--- a/src/HOL/Nominal/Examples/VC_Condition.thy Tue Feb 19 10:21:09 2008 +0100
+++ b/src/HOL/Nominal/Examples/VC_Condition.thy Tue Feb 19 12:25:56 2008 +0100
@@ -183,27 +183,30 @@
then show "False" by (simp add: fresh_atm)
qed
-text {* A similar effect can be achieved using the strong case analysis rule. *}
-
-lemma false3: "False"
-proof -
- have "Lam [x].(Var x) \<rightarrow> (Var x)" by (iprover intro: strip.intros)
- moreover obtain y::name where y: "y \<sharp> x"

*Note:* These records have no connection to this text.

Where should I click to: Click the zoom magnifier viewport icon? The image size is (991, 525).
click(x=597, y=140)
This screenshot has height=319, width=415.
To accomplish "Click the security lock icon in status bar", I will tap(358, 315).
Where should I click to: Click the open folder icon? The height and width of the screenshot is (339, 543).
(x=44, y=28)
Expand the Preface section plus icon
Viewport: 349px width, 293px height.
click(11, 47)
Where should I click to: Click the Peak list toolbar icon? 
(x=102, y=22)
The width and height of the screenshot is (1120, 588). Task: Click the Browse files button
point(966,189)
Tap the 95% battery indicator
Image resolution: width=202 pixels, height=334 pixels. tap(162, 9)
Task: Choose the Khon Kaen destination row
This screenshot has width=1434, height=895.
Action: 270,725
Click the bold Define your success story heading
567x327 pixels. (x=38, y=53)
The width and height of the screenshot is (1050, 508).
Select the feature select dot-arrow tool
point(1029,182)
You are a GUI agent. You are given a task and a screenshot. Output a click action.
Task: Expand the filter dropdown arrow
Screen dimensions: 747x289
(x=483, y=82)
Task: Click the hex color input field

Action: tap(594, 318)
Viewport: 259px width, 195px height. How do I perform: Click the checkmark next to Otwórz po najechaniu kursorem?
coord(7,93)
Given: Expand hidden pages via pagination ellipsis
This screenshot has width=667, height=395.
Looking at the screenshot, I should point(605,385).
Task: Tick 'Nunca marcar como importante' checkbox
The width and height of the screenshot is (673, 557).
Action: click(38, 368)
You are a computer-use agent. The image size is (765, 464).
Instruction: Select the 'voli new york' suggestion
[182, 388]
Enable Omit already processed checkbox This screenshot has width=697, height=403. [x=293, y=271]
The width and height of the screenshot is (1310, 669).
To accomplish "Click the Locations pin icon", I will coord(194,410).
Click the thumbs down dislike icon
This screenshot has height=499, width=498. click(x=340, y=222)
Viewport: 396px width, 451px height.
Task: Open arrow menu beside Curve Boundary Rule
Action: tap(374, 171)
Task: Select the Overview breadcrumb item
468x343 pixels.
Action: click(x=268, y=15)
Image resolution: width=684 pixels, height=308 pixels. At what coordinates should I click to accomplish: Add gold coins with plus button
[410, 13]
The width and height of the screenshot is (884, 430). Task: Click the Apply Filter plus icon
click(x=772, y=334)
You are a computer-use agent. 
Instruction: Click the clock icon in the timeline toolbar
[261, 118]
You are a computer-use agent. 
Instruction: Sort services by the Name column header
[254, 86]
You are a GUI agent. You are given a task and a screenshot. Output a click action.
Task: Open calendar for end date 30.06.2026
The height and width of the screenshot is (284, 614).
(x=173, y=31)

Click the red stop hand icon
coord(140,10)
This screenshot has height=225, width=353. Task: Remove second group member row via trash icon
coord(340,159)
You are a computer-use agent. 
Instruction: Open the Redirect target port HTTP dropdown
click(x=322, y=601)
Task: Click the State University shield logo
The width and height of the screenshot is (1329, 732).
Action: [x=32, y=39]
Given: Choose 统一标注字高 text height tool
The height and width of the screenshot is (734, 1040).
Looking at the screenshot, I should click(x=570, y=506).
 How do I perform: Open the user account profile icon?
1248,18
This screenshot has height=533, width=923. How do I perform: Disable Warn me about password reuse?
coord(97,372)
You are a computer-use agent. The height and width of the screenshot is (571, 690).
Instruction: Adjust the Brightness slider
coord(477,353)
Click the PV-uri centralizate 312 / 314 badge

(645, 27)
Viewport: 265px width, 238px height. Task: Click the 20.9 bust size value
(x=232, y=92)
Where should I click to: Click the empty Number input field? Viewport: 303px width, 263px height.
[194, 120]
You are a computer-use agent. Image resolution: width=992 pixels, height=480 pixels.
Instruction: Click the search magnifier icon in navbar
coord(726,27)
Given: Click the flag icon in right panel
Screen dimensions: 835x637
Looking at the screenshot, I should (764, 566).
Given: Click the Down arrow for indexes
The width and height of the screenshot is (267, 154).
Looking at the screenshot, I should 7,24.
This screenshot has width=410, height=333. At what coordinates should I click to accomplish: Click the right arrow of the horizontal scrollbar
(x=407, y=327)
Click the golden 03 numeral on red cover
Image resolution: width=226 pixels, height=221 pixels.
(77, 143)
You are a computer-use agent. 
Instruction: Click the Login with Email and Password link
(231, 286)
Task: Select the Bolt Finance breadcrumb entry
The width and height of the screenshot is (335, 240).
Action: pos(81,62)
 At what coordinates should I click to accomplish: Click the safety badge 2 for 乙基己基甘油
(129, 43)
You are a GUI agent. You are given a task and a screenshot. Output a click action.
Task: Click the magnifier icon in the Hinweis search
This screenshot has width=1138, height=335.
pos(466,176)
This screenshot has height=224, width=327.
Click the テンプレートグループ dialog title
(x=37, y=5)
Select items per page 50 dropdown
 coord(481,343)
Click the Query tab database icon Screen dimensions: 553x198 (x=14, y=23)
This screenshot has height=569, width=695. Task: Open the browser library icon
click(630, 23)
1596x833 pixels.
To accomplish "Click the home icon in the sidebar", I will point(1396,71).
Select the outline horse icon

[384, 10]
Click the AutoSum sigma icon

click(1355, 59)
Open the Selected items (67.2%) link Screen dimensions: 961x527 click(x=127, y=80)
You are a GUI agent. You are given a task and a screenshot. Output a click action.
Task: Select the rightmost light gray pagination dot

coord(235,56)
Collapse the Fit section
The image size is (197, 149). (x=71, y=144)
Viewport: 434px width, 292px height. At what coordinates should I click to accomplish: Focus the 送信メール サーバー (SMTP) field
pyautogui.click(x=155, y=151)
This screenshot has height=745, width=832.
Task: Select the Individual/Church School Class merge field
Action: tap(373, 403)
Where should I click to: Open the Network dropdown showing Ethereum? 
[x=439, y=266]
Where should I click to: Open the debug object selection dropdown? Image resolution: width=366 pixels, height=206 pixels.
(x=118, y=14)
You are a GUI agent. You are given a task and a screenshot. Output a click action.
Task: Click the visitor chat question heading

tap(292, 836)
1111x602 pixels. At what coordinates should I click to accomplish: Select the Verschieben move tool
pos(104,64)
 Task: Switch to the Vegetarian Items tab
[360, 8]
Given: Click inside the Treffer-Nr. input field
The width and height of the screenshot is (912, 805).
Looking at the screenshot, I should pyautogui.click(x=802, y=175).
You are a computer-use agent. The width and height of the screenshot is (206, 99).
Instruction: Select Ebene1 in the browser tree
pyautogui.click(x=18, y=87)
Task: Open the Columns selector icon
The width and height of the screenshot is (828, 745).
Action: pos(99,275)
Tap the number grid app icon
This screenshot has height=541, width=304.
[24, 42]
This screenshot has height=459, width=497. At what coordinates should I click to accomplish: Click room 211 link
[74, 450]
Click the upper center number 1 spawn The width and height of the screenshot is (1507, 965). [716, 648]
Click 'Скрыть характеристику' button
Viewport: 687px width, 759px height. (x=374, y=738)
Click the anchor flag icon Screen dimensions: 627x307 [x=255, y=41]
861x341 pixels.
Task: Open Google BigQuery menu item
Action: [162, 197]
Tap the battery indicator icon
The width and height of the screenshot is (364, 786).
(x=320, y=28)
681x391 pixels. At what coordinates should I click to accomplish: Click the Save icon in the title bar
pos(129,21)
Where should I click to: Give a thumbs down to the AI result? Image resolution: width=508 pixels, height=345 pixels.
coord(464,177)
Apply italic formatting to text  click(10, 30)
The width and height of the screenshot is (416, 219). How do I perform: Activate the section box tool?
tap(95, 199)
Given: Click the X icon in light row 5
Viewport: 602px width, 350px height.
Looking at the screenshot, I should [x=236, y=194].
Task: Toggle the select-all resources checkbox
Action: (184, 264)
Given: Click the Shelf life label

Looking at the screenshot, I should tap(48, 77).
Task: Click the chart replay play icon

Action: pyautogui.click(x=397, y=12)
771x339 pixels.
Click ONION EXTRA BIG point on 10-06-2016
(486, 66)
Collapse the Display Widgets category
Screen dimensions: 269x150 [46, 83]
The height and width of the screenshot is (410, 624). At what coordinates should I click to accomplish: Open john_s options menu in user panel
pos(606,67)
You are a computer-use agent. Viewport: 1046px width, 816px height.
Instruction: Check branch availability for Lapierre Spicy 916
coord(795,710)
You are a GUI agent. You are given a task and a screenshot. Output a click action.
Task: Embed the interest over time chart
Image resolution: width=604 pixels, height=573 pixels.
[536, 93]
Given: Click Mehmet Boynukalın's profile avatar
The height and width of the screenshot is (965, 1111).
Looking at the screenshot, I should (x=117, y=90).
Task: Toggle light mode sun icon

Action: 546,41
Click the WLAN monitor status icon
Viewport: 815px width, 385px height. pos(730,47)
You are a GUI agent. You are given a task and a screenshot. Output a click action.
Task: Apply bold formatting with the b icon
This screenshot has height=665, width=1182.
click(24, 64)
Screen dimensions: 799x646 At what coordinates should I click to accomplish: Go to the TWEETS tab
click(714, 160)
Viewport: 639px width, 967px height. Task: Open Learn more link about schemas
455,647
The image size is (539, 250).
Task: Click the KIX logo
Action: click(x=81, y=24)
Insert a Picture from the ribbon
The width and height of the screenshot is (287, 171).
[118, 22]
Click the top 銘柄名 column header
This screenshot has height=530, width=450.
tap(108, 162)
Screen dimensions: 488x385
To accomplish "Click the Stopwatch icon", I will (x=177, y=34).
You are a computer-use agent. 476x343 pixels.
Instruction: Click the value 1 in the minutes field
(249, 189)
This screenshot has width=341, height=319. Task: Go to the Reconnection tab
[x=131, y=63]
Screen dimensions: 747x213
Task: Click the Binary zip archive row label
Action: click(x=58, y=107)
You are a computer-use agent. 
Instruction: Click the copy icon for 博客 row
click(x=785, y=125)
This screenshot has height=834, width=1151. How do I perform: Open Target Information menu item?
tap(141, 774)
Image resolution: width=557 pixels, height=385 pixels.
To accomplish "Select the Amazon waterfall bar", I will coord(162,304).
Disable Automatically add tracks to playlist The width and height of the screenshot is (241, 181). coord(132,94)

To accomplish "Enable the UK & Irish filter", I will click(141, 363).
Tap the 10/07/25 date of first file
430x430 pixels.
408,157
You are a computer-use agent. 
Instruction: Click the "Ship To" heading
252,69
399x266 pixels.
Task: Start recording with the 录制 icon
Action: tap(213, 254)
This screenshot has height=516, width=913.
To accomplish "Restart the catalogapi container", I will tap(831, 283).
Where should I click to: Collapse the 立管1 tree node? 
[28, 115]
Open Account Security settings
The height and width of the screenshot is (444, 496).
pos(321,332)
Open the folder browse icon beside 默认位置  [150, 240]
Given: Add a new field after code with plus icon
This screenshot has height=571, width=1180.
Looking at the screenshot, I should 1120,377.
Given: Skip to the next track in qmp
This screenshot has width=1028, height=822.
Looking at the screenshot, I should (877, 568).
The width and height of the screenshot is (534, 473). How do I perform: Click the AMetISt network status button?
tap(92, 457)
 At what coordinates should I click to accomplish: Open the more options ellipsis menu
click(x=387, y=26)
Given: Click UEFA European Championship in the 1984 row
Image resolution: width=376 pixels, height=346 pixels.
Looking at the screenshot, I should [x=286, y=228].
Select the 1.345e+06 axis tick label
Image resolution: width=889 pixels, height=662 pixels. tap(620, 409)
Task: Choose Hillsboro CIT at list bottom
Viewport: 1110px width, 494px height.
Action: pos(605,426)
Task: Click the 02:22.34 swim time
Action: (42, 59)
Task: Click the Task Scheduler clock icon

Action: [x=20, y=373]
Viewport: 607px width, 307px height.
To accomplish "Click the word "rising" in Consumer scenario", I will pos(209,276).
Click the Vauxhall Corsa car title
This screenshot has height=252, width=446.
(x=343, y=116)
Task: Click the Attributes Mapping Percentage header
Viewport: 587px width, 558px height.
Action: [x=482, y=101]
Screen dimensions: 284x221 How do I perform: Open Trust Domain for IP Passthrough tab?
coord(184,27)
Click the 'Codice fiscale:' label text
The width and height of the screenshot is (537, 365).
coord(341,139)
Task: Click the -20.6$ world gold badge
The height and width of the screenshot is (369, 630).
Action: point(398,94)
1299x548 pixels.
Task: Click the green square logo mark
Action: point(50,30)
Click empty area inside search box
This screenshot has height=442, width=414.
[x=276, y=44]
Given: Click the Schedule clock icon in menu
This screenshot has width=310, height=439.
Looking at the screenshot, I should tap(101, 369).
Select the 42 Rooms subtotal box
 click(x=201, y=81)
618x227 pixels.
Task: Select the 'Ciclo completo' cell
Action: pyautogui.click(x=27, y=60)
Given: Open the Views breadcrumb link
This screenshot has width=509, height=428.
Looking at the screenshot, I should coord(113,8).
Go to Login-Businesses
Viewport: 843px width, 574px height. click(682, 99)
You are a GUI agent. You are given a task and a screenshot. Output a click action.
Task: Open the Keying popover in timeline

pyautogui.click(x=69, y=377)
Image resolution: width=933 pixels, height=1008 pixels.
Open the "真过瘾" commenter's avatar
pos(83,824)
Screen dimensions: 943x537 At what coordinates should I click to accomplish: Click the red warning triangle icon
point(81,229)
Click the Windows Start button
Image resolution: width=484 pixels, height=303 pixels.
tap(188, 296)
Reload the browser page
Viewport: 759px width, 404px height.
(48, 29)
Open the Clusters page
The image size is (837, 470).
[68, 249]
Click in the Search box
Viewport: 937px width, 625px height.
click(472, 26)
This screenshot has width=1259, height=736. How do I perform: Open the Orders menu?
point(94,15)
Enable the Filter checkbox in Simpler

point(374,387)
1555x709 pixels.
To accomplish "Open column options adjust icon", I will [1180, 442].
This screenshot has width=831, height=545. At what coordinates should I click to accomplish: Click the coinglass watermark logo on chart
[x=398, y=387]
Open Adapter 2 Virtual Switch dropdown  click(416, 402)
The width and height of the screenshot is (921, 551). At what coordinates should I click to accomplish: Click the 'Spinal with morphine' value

- by (rule exists_fresh) (rule fin_supp)
- then have "(Lam [x].(Var x)) = (Lam [y].(Var y))"
- by (simp add: lam.inject alpha calc_atm fresh_atm)
- ultimately have "Lam [y].(Var y) \<rightarrow> (Var x)" by simp
- then have "Var y \<rightarrow> Var x" using y
- by (cases rule: strip.strong_cases [where x=y])
- (simp_all add: lam.inject alpha abs_fresh)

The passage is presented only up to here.